▶ [Assigned task]:
The expected output is every entry, copied exactly.

——

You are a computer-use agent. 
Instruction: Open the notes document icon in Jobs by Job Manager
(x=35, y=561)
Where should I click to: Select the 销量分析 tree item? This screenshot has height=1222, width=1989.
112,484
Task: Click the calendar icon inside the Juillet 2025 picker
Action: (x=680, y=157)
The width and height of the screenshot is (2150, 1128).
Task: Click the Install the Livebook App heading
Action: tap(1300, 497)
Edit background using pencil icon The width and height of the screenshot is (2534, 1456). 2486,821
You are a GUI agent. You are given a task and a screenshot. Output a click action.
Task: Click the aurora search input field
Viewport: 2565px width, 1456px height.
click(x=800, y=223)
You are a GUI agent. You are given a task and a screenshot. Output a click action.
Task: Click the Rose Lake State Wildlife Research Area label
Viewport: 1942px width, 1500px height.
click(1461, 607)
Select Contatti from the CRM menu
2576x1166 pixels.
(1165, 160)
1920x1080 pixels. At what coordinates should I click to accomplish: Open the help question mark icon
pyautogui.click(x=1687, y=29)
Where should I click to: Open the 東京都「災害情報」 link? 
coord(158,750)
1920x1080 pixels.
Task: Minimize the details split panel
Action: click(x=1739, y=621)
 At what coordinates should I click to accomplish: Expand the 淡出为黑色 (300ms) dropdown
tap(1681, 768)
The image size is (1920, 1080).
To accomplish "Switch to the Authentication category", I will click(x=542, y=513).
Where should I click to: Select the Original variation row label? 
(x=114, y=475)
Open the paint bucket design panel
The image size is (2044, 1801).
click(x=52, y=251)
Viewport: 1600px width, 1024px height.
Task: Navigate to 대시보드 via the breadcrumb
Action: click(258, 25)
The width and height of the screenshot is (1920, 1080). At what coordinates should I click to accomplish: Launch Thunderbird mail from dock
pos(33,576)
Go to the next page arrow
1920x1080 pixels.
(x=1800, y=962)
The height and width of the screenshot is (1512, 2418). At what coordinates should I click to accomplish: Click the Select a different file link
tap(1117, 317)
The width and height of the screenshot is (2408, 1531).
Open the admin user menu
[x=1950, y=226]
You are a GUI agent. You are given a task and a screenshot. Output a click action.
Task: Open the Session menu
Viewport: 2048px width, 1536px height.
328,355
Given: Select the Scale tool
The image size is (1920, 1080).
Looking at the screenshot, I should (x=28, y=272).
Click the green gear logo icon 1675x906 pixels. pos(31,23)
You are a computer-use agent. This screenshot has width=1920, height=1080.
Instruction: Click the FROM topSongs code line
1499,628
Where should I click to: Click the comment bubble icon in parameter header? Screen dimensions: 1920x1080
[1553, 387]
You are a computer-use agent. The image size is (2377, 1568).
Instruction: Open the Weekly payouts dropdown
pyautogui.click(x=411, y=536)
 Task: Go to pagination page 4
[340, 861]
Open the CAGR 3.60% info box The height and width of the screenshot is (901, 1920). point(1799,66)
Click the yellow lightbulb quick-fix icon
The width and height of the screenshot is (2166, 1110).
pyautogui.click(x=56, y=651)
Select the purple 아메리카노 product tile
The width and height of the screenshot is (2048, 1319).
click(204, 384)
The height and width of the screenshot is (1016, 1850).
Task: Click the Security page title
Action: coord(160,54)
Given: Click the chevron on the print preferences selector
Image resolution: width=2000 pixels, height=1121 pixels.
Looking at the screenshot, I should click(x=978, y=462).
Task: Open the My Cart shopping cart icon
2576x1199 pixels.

——

▶ [Result below]:
You are a computer-use agent. 
Instruction: Open the notes document icon in Jobs by Job Manager
(x=35, y=561)
Where should I click to: Select the 销量分析 tree item? This screenshot has height=1222, width=1989.
112,484
Task: Click the calendar icon inside the Juillet 2025 picker
Action: (x=680, y=157)
The width and height of the screenshot is (2150, 1128).
Task: Click the Install the Livebook App heading
Action: tap(1300, 497)
Edit background using pencil icon The width and height of the screenshot is (2534, 1456). 2486,821
You are a GUI agent. You are given a task and a screenshot. Output a click action.
Task: Click the aurora search input field
Viewport: 2565px width, 1456px height.
click(x=800, y=223)
You are a GUI agent. You are given a task and a screenshot. Output a click action.
Task: Click the Rose Lake State Wildlife Research Area label
Viewport: 1942px width, 1500px height.
click(1461, 607)
Select Contatti from the CRM menu
2576x1166 pixels.
(1165, 160)
1920x1080 pixels. At what coordinates should I click to accomplish: Open the help question mark icon
pyautogui.click(x=1687, y=29)
Where should I click to: Open the 東京都「災害情報」 link? 
coord(158,750)
1920x1080 pixels.
Task: Minimize the details split panel
Action: click(x=1739, y=621)
 At what coordinates should I click to accomplish: Expand the 淡出为黑色 (300ms) dropdown
tap(1681, 768)
The image size is (1920, 1080).
To accomplish "Switch to the Authentication category", I will click(x=542, y=513).
Where should I click to: Select the Original variation row label? 
(x=114, y=475)
Open the paint bucket design panel
The image size is (2044, 1801).
click(x=52, y=251)
Viewport: 1600px width, 1024px height.
Task: Navigate to 대시보드 via the breadcrumb
Action: click(258, 25)
The width and height of the screenshot is (1920, 1080). At what coordinates should I click to accomplish: Launch Thunderbird mail from dock
pos(33,576)
Go to the next page arrow
1920x1080 pixels.
(x=1800, y=962)
The height and width of the screenshot is (1512, 2418). At what coordinates should I click to accomplish: Click the Select a different file link
tap(1117, 317)
The width and height of the screenshot is (2408, 1531).
Open the admin user menu
[x=1950, y=226]
You are a GUI agent. You are given a task and a screenshot. Output a click action.
Task: Open the Session menu
Viewport: 2048px width, 1536px height.
328,355
Given: Select the Scale tool
The image size is (1920, 1080).
Looking at the screenshot, I should (x=28, y=272).
Click the green gear logo icon 1675x906 pixels. pos(31,23)
You are a computer-use agent. This screenshot has width=1920, height=1080.
Instruction: Click the FROM topSongs code line
1499,628
Where should I click to: Click the comment bubble icon in parameter header? Screen dimensions: 1920x1080
[1553, 387]
You are a computer-use agent. The image size is (2377, 1568).
Instruction: Open the Weekly payouts dropdown
pyautogui.click(x=411, y=536)
 Task: Go to pagination page 4
[340, 861]
Open the CAGR 3.60% info box The height and width of the screenshot is (901, 1920). point(1799,66)
Click the yellow lightbulb quick-fix icon
The width and height of the screenshot is (2166, 1110).
pyautogui.click(x=56, y=651)
Select the purple 아메리카노 product tile
The width and height of the screenshot is (2048, 1319).
click(204, 384)
The height and width of the screenshot is (1016, 1850).
Task: Click the Security page title
Action: coord(160,54)
Given: Click the chevron on the print preferences selector
Image resolution: width=2000 pixels, height=1121 pixels.
Looking at the screenshot, I should click(x=978, y=462).
Task: Open the My Cart shopping cart icon
2576x1199 pixels.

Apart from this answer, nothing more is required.